**** DATA SHOWN ****

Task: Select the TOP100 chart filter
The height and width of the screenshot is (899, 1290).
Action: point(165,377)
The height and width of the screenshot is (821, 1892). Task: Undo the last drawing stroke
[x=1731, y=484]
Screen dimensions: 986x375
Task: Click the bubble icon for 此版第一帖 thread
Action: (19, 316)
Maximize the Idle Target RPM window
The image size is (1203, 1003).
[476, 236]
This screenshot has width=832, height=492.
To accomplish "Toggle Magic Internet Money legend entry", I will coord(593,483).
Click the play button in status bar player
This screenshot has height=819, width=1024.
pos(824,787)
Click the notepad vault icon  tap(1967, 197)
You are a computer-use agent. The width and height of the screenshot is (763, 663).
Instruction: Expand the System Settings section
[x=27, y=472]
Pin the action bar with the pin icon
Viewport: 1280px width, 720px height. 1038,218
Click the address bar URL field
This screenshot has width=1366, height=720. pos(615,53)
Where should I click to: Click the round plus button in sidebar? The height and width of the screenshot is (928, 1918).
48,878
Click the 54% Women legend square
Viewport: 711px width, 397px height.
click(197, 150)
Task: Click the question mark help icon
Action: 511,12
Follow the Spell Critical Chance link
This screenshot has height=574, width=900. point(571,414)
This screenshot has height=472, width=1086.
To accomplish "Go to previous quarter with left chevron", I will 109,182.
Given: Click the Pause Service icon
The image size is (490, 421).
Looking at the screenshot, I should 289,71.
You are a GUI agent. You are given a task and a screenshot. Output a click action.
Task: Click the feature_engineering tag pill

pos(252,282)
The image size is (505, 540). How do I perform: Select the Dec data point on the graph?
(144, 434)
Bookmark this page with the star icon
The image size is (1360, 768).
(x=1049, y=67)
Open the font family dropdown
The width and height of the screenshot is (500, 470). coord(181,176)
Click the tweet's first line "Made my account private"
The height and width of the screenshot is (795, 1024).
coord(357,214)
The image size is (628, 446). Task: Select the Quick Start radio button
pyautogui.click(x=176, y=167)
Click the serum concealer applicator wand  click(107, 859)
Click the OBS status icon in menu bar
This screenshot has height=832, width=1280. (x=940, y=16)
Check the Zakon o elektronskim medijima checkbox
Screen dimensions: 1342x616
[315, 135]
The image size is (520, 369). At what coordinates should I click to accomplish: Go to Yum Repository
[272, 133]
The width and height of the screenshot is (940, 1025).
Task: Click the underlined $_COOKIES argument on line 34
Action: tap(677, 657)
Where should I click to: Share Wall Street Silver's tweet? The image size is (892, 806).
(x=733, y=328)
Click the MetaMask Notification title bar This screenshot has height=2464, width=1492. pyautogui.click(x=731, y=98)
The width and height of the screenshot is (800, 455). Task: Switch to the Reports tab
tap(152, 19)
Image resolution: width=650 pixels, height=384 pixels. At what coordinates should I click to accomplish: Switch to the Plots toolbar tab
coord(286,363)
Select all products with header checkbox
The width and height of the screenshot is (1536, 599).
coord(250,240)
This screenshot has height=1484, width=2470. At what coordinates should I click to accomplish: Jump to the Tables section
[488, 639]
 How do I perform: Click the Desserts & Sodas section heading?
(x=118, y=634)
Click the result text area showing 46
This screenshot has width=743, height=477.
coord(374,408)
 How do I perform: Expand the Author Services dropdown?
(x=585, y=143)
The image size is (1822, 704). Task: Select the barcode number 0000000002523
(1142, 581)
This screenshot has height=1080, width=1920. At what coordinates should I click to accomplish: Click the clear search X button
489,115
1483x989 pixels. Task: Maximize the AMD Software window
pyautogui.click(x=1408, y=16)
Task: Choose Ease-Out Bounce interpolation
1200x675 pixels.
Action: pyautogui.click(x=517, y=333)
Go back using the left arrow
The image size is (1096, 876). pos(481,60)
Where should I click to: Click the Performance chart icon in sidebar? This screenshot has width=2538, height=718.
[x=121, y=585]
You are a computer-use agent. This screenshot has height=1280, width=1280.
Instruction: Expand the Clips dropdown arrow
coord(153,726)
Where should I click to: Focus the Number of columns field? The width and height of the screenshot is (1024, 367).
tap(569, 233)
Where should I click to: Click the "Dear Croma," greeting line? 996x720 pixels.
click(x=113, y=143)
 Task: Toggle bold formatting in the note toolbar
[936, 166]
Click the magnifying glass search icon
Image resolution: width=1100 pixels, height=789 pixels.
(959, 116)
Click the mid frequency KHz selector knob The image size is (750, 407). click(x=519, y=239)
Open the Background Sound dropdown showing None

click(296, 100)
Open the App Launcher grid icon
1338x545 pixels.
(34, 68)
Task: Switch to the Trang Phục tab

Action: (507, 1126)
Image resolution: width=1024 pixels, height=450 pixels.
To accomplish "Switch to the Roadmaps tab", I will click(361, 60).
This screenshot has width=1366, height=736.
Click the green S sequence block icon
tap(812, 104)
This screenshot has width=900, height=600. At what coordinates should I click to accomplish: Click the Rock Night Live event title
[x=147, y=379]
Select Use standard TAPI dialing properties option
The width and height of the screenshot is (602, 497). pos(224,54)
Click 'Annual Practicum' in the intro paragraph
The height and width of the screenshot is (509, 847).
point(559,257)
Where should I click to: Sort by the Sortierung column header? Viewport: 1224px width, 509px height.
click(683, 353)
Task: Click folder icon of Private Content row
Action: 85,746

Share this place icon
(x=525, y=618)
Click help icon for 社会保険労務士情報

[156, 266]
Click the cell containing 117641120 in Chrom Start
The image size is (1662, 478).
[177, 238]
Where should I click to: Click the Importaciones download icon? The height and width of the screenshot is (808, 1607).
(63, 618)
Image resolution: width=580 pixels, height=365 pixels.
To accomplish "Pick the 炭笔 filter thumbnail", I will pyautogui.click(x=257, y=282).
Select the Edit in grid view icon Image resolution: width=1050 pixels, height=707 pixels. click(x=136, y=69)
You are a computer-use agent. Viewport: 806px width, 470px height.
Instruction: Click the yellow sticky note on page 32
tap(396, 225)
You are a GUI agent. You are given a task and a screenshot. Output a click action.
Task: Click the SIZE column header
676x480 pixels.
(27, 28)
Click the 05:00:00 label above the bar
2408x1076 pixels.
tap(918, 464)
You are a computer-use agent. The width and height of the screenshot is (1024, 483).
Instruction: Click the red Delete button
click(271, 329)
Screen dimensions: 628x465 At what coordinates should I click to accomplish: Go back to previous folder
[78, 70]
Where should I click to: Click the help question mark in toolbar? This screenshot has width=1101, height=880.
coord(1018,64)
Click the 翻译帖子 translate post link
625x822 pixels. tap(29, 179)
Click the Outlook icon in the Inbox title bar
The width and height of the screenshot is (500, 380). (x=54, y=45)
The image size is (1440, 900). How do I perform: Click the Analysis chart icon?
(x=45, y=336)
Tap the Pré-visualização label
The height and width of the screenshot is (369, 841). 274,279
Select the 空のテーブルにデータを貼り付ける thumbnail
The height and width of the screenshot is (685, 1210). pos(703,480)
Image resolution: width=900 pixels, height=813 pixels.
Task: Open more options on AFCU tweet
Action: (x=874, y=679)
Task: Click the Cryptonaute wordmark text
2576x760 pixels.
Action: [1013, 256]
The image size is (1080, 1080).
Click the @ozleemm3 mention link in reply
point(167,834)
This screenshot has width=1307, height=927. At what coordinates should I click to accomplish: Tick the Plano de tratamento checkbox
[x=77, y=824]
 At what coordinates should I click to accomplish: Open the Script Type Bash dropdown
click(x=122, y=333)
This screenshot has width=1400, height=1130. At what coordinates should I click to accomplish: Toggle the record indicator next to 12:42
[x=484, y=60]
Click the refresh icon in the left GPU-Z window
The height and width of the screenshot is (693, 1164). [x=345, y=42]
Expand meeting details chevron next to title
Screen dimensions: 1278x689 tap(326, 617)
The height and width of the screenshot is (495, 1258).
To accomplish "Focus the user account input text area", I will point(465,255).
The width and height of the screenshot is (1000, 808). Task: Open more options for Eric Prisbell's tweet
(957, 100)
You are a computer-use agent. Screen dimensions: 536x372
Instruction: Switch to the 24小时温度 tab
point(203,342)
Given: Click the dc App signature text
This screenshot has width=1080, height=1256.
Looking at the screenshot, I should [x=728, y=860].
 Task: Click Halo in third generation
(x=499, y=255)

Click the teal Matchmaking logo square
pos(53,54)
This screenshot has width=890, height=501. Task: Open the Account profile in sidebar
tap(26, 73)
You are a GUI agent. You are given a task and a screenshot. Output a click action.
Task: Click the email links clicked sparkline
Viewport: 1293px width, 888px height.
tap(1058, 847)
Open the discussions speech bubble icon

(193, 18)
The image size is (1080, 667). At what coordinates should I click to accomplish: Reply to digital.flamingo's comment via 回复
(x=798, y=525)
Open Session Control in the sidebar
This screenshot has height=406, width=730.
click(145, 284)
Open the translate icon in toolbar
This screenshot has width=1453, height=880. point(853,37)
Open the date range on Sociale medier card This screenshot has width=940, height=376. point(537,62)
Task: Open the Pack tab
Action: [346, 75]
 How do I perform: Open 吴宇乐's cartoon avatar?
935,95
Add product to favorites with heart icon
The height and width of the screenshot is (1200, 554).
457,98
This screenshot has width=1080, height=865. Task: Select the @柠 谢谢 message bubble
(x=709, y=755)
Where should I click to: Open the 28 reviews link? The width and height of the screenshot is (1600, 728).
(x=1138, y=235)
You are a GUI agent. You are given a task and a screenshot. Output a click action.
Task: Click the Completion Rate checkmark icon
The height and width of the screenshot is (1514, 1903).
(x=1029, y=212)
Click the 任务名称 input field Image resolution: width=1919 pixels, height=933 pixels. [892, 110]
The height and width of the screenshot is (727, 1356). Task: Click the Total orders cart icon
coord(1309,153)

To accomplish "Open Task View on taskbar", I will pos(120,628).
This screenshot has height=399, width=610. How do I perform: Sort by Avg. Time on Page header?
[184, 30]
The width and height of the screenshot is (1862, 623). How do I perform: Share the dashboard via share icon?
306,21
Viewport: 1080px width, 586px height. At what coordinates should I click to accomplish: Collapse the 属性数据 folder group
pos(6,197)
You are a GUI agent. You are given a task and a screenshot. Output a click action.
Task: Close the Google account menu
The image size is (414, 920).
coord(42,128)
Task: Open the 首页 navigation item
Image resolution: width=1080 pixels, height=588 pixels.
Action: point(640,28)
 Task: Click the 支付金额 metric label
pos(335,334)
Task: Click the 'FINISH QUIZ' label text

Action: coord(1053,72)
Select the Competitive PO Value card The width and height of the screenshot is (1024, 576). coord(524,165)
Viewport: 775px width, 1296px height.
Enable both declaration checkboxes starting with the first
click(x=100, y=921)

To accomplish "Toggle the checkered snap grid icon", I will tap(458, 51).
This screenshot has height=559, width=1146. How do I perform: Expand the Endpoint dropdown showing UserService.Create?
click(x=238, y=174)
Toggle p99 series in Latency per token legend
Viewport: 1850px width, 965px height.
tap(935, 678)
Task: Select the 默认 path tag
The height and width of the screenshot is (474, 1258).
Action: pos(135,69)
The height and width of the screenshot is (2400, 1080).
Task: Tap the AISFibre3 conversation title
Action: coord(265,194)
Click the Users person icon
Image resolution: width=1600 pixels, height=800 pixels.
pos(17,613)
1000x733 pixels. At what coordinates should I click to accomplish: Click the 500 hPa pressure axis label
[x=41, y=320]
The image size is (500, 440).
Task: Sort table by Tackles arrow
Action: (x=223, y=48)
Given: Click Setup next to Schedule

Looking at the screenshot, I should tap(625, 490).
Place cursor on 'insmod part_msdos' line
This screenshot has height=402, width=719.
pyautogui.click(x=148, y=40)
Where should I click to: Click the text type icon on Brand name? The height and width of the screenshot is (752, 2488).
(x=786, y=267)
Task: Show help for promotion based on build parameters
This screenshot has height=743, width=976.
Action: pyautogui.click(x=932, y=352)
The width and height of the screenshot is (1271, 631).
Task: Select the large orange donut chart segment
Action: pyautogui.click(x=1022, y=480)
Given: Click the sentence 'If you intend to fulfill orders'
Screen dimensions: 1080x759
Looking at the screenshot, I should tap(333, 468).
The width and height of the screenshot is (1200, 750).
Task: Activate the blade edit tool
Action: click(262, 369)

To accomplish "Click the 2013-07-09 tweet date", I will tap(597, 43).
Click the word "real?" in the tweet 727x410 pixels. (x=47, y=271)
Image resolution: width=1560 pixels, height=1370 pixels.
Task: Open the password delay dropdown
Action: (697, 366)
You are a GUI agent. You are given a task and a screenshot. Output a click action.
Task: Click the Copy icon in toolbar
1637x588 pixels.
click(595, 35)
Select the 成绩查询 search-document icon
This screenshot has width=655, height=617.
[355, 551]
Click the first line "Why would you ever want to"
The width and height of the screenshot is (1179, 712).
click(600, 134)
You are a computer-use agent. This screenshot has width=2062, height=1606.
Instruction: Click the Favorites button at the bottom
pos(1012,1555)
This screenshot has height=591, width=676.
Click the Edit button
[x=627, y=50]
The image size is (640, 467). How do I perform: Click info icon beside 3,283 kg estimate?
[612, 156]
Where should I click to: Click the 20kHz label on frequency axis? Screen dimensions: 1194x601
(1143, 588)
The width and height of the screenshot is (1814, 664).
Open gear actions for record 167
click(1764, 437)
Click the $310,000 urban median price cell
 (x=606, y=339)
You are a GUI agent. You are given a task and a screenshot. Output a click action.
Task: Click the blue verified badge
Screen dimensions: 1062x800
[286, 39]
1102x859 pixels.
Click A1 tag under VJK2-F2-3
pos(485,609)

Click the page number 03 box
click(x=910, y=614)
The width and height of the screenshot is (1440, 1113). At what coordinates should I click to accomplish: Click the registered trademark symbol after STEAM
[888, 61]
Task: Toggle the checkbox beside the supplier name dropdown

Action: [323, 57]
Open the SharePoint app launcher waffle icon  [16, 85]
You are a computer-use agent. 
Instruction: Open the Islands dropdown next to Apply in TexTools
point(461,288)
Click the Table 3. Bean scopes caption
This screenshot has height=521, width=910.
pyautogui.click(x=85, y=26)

****

→ EXERCISE DIRECTIONS: Filter the entries down to the lines containing "input". Copy each of those lines.

→ RESULT OF THIS EXERCISE:
To accomplish "Focus the user account input text area", I will point(465,255).
Click the 任务名称 input field Image resolution: width=1919 pixels, height=933 pixels. [892, 110]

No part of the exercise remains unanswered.